Artificial intelligence is moving from an experimental tool to a core part of mortgage operations, forcing lenders to rethink how they collect, govern and act on data across the lending lifecycle. In a discussion with HousingWire, Chris McEntee, vice president of corporate and product development at ICE, laid out how AI is changing business intelligence in mortgage and why organizations must design systems that can scale responsibly.
From dashboards to automated alerts
Historically, business intelligence in lending emphasized gathering and cleaning data and presenting it through dashboards to guide decisions. That model still matters, but AI changes the downstream requirements: lenders increasingly expect systems to automatically detect emerging trends and notify stakeholders in real time so operations can respond immediately.
"Business intelligence is undergoing a major transformation because of AI," McEntee said.
The shift moves BI from a retrospective reporting function toward a proactive, operational layer that triggers actions — such as marketing outreach, pricing adjustments or workflow automation — based on AI signals.
Variation by business model and scale
McEntee emphasized that lenders differ widely in how they consume and apply data. Some institutions harness data to:
- Automate marketing campaigns and target refinance or purchase opportunities in near real time;
- Integrate enterprise data with proprietary market feeds and third‑party sources to sharpen decisioning;
- Prioritize simple visibility into pipeline performance rather than complex real-time environments.

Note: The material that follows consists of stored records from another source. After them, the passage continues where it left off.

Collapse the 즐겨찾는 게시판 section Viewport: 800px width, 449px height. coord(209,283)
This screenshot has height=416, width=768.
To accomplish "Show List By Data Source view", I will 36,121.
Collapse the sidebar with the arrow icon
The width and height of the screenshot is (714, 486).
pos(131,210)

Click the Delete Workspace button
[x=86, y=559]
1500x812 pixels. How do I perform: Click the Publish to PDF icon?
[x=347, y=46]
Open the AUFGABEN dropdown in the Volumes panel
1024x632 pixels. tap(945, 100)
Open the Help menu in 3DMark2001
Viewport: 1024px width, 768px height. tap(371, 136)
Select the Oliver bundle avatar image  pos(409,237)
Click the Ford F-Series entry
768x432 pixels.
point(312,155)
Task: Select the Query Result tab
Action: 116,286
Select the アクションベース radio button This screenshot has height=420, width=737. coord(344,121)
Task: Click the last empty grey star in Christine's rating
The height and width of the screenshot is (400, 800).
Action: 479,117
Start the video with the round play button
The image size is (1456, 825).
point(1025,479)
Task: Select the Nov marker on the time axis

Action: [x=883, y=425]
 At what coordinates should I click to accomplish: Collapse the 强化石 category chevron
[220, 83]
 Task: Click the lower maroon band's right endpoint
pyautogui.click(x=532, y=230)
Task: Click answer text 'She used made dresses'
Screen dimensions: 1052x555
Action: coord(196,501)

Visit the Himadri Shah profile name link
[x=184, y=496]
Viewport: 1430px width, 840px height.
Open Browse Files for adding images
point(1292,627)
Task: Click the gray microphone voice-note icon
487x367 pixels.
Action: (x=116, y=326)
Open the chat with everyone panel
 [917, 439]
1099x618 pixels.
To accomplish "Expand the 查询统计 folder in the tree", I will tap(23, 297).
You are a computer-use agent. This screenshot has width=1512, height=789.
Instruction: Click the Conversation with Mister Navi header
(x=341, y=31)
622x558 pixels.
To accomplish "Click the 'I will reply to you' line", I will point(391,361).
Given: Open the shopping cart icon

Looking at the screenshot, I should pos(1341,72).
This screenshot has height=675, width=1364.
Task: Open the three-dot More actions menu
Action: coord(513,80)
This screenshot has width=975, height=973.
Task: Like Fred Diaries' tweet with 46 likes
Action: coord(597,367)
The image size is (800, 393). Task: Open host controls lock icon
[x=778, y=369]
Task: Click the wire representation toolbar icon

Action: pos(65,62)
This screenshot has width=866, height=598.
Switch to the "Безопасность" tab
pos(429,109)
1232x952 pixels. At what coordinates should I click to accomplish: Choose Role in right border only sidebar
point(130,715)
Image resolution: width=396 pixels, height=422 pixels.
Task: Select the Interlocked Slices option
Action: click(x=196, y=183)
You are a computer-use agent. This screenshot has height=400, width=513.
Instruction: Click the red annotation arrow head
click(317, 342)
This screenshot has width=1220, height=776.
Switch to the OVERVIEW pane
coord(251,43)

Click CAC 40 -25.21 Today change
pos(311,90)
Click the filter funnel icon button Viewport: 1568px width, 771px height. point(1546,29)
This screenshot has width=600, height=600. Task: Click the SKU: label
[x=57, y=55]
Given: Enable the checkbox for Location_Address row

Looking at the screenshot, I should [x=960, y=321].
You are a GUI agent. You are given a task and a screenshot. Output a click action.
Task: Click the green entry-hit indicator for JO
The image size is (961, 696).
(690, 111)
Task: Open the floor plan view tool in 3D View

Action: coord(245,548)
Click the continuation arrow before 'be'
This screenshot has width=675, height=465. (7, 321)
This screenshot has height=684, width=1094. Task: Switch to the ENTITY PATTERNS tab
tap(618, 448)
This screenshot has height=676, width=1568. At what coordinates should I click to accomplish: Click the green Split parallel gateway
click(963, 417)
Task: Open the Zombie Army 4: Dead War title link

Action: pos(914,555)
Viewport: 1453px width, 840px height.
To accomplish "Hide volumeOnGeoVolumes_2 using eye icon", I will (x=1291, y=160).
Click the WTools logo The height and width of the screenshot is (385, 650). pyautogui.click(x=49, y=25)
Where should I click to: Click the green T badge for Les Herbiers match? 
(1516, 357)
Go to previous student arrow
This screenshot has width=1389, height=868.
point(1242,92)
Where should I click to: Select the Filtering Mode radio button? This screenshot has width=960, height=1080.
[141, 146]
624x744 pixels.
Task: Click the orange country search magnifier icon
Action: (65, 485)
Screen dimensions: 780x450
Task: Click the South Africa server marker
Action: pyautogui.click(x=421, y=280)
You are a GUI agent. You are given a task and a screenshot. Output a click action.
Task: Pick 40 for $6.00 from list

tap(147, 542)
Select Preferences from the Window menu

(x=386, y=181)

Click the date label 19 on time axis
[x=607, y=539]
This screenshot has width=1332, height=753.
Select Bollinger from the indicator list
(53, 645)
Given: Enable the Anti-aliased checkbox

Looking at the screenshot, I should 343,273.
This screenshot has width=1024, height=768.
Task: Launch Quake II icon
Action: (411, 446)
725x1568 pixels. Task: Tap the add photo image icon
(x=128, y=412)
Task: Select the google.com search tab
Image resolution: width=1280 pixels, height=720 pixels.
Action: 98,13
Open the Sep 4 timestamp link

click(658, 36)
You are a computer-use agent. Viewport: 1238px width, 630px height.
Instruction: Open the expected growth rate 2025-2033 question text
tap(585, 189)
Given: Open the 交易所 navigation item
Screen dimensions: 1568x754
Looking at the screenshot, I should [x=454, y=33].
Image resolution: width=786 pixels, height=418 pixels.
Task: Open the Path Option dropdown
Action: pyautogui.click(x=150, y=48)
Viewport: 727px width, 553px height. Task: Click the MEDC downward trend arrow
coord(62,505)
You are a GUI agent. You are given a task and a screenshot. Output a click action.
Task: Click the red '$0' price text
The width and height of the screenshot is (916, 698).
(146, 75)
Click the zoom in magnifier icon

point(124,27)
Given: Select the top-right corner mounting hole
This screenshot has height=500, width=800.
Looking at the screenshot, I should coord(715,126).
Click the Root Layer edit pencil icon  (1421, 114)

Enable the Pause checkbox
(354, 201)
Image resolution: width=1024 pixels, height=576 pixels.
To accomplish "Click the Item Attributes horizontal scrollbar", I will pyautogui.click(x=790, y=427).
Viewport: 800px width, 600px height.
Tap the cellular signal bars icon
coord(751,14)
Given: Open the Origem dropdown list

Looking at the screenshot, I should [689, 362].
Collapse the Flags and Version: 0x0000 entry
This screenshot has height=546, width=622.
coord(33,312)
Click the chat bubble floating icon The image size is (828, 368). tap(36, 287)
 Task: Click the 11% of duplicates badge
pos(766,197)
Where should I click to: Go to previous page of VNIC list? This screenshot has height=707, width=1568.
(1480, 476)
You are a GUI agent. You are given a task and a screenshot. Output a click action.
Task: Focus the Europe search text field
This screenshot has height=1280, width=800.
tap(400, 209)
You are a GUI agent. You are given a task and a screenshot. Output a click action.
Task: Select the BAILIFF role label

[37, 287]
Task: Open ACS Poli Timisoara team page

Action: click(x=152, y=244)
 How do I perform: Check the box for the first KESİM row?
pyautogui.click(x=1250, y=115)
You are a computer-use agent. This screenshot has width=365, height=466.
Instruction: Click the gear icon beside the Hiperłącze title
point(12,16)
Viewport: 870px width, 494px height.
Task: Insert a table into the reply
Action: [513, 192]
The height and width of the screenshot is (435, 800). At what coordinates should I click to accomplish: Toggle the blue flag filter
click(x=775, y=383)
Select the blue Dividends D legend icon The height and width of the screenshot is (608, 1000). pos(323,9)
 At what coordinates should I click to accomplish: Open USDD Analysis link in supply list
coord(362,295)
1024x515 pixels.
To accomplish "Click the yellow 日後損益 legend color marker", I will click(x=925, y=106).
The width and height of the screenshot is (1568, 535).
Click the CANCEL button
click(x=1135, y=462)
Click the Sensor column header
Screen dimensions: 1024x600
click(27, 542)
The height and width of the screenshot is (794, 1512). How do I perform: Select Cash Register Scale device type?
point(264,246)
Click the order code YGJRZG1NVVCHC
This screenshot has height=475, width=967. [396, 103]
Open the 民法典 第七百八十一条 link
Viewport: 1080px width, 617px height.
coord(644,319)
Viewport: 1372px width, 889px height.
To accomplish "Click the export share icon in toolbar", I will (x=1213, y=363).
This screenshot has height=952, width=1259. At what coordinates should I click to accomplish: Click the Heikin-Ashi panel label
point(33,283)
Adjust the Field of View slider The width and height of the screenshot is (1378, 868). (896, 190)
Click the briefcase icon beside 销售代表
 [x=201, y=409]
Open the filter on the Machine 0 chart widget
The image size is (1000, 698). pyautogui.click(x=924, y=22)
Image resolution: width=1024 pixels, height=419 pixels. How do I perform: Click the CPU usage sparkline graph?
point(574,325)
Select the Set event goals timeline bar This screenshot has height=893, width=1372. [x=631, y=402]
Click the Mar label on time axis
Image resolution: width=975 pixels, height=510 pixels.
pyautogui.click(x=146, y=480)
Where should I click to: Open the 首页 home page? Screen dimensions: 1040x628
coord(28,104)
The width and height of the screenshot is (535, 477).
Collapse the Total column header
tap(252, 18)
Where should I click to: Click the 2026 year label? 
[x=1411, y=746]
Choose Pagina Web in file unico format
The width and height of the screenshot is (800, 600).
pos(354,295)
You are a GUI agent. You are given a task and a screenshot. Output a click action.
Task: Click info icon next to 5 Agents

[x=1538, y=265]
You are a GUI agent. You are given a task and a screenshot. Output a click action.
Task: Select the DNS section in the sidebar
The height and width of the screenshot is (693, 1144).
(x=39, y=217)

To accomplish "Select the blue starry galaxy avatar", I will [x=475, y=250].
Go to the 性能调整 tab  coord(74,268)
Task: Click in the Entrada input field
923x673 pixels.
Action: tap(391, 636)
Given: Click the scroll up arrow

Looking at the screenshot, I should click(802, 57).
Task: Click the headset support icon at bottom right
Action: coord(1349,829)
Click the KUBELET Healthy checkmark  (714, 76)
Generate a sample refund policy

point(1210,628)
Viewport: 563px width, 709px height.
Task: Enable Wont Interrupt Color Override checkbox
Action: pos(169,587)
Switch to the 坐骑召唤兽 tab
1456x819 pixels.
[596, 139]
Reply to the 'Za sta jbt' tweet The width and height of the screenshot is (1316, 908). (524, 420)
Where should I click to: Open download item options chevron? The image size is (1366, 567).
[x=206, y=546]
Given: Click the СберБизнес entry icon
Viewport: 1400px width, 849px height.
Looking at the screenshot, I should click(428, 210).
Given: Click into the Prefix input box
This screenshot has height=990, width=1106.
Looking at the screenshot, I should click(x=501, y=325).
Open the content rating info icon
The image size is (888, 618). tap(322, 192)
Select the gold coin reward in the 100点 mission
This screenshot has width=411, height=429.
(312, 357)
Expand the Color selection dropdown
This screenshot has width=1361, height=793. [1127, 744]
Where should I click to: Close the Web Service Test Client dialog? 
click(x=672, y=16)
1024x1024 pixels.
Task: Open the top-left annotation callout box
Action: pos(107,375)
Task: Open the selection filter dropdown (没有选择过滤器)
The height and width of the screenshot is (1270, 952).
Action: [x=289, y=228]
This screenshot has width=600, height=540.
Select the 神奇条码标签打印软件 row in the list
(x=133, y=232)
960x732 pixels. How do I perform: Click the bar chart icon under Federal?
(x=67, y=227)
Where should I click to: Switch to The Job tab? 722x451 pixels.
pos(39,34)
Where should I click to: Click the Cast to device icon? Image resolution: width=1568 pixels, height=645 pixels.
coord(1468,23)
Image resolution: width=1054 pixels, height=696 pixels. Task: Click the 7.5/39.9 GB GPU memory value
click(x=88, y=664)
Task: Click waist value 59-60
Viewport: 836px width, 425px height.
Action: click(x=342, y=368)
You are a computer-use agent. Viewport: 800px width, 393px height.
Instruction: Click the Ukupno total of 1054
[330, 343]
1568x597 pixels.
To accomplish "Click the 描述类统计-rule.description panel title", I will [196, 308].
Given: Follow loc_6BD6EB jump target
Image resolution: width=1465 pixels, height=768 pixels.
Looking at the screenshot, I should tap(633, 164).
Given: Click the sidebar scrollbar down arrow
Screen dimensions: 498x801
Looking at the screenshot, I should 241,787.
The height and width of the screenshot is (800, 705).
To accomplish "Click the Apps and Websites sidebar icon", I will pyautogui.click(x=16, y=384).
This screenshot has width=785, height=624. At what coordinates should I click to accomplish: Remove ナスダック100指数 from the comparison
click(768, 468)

That range means AI adoption will look different at a community lender than at a large mortgage bank with an enterprise data science team running sophisticated real‑time environments.
Data governance as a gating factor
Across use cases one consistent priority emerges: accurate data and strong governance. McEntee warned that automated processes are only as reliable as the data they depend on. Organizations need a clear source of truth and must ensure third‑party inputs don’t introduce conflicting signals that could undermine automated decisioning.
| Traditional BI | AI-driven BI |
|---|---|
| Collect, clean, visualize | Real‑time detection + automated actions |
| Periodic reporting | Continuous monitoring and alerts |
| Human-led interpretation | Machine-assisted operational triggers |
McEntee described ICE’s approach as collaborative: the company works with clients to mix their own enterprise data with ICE’s market information and other third‑party sources to deliver usable solutions. Many clients seek examples from peers to guide their own implementations.
Implications for households and mortgage markets
For borrowers and households, the shift toward AI‑enabled mortgage BI could mean faster responses on refinance and purchase opportunities and more tailored outreach from lenders. For businesses, the change raises operational priorities: investments in data architecture, governance frameworks and talent capable of supervising AI‑driven workflows.
The underlying message from industry practitioners is clear: lenders must build a dependable data foundation before automating critical functions. Without that, AI may accelerate activity — but also amplify errors.
As AI becomes embedded across origination, pricing and portfolio management, the mortgage industry’s competitive landscape will increasingly favor organizations that combine clean, governed data with disciplined automation strategies.